Question

Find each product and write the result in standard form.$$-8 i(2 i-7)$$

Answer

**step1** Understanding the problem

The problem asks us to find the product of the complex number $$-8i$$ and the complex number $$(2i - 7)$$. After finding the product, we need to write the result in standard form, which is typically expressed as $$a + bi$$, where $$a$$ is the real part and $$b$$ is the imaginary part.
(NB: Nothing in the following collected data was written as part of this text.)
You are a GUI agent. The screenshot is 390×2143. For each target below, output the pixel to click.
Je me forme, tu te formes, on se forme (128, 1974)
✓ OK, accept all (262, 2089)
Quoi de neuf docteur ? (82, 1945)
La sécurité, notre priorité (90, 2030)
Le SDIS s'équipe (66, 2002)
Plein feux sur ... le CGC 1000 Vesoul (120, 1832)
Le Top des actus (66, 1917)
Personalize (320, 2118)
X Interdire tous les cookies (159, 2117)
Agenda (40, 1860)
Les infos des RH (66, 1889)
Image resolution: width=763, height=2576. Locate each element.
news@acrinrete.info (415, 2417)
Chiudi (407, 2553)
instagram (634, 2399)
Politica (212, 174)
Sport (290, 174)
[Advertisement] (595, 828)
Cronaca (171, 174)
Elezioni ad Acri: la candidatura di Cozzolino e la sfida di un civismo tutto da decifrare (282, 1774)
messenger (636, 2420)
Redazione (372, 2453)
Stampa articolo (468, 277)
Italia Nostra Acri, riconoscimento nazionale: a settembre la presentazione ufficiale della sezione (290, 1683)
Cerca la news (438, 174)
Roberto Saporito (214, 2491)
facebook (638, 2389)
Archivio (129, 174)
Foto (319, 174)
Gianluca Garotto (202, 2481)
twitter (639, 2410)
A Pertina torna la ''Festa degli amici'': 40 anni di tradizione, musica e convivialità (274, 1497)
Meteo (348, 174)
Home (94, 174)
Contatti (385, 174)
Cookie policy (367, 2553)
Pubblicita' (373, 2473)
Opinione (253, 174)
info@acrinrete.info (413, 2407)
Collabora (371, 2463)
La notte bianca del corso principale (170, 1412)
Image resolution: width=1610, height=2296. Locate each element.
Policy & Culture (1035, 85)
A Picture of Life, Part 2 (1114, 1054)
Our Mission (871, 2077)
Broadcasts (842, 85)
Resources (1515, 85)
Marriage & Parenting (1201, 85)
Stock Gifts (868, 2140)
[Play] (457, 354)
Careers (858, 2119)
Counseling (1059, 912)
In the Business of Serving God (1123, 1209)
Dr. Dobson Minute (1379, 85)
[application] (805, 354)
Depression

**step2** Applying the distributive property

To find the product, we use the distributive property. This means we multiply $$-8i$$ by each term inside the parenthesis $$(2i - 7)$$.
First, we multiply $$-8i$$ by $$2i$$.
Then, we multiply $$-8i$$ by $$-7$$.
So, the expression becomes: $$-8i(2i - 7) = (-8i) \times (2i) + (-8i) \times (-7)$$

**step3** Calculating the first multiplication

Let's calculate the first part of the multiplication: $$(-8i) \times (2i)$$.
Multiply the numerical coefficients: $$-8 \times 2 = -16$$.
Multiply the imaginary units: $$i \times i = i^2$$.
So, $$(-8i) \times (2i) = -16i^2$$.

**step4** Simplifying the first term using the definition of $$i^2$$

We know that by definition, the imaginary unit squared, $$i^2$$, is equal to $$-1$$.
Now, we substitute $$-1$$ for $$i^2$$ in the term $$-16i^2$$.
$$-16i^2 = -16 \times (-1) = 16$$.

**step5** Calculating the second multiplication

Next, let's calculate the second part of the multiplication: $$(-8i) \times (-7)$$.
Multiply the numerical coefficients: $$-8 \times -7 = 56$$.
Since there is an $$i$$ in $$-8i$$ and no $$i$$ in $$-7$$, the $$i$$ remains.
So, $$(-8i) \times (-7) = 56i$$.

**step6** Combining the simplified terms

Now we combine the results from Step 4 and Step 5.
The first simplified term is $$16$$.
The second simplified term is $$56i$$.
Adding these two parts together gives us: $$16 + 56i$$.

**step7** Writing the final result in standard form

The result we obtained is $$16 + 56i$$. This expression is already in the standard form of a complex number, $$a + bi$$, where $$a = 16$$ represents the real part and $$b = 56$$ represents the imaginary part.